*SUPPLIED RECORDS*:

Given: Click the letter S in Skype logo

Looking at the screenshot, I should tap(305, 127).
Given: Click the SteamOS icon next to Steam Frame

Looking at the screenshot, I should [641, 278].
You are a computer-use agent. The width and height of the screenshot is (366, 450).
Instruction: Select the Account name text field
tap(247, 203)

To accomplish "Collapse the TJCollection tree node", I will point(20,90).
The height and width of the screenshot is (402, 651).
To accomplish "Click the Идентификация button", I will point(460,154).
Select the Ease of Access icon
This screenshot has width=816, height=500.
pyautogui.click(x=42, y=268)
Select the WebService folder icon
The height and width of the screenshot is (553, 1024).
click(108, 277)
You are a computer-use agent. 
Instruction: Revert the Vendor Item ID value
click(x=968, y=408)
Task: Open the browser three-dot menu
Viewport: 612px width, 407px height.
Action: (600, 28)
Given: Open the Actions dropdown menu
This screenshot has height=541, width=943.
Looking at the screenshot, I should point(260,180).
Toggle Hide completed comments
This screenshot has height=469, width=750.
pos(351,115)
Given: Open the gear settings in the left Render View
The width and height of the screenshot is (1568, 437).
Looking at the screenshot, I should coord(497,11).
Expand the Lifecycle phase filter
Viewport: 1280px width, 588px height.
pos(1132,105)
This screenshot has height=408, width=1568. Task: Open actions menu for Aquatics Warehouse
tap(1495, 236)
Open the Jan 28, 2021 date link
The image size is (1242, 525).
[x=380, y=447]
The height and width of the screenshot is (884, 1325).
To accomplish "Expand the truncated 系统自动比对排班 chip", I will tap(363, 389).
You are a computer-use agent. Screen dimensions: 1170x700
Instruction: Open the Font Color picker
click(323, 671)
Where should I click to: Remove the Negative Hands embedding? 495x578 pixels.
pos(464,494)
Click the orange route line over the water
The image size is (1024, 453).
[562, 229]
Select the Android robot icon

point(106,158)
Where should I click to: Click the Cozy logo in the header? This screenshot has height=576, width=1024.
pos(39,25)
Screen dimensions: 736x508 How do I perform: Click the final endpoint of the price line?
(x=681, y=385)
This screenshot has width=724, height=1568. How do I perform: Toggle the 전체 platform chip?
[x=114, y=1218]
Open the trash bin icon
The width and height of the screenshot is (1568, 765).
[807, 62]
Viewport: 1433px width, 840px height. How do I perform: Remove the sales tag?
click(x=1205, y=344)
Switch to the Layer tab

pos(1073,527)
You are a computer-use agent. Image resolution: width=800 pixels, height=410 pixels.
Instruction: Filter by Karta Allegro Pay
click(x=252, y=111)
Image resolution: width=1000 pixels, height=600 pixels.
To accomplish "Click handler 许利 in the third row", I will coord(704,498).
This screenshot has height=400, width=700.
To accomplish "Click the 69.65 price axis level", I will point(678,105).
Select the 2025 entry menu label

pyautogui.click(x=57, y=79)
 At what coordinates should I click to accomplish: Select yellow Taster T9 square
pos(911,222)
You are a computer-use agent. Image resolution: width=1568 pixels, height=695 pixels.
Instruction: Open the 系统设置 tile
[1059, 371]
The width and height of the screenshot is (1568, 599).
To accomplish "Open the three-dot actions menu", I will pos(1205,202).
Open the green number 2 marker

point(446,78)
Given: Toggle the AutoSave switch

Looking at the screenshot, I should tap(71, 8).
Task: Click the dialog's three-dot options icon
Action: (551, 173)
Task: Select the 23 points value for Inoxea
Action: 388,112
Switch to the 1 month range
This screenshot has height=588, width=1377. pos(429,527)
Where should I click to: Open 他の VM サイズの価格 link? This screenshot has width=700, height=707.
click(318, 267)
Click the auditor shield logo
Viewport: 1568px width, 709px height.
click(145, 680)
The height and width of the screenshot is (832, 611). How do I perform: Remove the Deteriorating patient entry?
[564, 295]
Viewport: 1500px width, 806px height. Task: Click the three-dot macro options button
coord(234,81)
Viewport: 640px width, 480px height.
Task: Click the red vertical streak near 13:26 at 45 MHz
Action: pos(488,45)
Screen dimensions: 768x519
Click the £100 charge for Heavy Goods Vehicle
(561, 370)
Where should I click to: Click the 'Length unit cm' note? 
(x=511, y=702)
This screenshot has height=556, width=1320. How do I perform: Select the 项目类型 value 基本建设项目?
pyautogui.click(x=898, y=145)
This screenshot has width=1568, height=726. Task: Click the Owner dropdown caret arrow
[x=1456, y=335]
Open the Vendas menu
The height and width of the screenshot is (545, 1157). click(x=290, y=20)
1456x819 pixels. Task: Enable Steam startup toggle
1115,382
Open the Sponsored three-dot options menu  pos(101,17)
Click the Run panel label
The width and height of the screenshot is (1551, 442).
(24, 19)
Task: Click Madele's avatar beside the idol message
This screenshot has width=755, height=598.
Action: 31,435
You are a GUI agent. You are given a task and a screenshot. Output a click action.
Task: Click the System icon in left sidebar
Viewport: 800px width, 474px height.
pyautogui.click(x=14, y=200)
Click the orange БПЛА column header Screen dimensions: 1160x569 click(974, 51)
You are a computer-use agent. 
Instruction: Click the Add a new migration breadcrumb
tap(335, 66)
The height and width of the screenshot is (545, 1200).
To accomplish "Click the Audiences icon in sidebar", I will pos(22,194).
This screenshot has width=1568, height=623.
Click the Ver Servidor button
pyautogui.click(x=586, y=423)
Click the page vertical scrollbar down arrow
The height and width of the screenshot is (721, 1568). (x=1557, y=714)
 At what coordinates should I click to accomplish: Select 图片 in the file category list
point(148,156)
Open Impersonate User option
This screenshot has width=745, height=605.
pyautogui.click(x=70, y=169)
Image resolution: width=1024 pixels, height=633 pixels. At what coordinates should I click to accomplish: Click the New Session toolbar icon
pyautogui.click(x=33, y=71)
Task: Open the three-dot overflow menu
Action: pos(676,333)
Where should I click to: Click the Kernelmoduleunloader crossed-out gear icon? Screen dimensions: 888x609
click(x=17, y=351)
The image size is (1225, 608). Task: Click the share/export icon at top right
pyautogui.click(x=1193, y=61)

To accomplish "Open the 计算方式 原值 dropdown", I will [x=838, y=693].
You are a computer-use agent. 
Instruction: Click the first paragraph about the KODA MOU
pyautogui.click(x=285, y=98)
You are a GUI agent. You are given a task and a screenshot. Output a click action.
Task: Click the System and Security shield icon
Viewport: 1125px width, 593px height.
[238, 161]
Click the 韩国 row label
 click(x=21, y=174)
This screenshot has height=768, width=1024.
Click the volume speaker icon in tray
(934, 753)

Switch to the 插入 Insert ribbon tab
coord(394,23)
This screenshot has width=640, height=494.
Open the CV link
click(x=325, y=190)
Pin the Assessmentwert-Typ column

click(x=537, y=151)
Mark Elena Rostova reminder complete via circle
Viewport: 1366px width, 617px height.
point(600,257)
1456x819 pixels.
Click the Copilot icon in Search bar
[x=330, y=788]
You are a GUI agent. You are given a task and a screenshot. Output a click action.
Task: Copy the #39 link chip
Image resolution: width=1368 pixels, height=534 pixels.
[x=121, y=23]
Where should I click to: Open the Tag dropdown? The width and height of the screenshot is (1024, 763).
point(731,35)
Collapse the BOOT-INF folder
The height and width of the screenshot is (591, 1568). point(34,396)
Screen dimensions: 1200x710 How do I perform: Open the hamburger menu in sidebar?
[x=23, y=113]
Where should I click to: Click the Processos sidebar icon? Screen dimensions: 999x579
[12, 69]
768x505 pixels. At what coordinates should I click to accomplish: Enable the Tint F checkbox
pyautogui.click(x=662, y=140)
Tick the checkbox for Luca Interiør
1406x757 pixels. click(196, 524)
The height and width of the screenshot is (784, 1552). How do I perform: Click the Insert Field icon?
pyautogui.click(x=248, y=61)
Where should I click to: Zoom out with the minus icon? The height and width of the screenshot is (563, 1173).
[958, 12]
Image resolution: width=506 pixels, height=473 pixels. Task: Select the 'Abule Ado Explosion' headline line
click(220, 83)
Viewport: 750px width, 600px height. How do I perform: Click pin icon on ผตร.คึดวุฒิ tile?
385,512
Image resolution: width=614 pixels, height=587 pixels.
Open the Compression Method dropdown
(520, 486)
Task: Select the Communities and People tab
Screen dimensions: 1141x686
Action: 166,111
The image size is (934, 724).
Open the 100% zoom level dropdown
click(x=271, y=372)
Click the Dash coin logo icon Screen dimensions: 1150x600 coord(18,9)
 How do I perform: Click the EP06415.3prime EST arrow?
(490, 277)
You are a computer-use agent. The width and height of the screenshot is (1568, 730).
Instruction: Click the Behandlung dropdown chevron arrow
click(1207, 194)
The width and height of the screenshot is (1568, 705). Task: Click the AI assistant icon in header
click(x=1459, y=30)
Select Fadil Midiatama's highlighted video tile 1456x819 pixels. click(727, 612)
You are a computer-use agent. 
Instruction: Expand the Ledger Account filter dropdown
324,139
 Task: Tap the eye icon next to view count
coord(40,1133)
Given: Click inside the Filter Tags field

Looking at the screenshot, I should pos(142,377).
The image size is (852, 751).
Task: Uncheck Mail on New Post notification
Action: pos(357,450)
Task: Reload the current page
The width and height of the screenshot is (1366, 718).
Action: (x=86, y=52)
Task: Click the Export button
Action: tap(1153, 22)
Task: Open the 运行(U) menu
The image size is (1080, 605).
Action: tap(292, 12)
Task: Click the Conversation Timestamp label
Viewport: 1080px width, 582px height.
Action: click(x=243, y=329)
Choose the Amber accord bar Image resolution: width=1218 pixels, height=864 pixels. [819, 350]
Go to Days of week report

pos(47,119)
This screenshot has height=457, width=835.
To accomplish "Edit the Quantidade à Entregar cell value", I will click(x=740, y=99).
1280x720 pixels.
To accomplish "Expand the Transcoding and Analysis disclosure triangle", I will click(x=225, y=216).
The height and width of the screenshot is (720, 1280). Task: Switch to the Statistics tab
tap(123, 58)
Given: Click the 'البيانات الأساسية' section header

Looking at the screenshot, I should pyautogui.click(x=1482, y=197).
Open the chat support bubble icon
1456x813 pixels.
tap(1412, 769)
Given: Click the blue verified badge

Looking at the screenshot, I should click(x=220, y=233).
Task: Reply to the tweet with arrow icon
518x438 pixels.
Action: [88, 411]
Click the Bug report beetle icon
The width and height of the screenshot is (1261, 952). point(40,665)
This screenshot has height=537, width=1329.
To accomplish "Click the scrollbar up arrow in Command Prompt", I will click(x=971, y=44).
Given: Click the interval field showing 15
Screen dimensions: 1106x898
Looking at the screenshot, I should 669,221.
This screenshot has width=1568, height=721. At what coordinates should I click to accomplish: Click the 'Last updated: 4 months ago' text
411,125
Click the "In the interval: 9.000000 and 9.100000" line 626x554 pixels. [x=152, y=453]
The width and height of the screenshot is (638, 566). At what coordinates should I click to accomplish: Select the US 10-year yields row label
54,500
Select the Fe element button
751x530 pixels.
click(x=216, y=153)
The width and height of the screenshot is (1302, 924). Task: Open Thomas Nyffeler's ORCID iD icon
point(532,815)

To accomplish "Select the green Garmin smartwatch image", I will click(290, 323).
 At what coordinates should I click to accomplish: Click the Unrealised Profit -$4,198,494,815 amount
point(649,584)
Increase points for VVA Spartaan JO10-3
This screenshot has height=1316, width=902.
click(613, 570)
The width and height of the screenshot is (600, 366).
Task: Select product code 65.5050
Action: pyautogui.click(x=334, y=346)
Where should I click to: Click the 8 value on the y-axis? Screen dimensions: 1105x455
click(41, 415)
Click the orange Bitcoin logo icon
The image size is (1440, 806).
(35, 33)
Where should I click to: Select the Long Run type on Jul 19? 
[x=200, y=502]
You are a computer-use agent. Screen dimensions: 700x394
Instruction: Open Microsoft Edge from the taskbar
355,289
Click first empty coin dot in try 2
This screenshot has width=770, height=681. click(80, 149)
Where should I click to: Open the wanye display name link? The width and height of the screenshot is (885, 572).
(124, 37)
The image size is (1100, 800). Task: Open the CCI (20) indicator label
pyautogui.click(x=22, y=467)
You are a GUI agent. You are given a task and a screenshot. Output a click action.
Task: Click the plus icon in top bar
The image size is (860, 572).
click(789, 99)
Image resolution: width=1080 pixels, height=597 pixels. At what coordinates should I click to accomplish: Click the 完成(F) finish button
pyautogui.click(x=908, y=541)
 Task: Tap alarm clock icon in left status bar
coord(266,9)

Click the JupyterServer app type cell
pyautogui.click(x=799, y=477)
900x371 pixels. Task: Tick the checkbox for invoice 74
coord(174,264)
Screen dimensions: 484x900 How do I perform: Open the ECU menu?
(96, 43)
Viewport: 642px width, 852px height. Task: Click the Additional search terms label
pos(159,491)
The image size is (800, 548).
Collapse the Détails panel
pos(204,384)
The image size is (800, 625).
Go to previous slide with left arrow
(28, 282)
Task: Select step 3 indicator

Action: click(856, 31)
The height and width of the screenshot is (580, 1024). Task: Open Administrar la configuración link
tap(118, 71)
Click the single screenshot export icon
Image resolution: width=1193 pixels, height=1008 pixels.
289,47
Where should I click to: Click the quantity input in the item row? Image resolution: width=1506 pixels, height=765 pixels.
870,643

*TASK*:
Scan the records above and report every line with the string "interval".

*YOUR SOLUTION*:
Given: Click the interval field showing 15
Click the "In the interval: 9.000000 and 9.100000" line 626x554 pixels. [x=152, y=453]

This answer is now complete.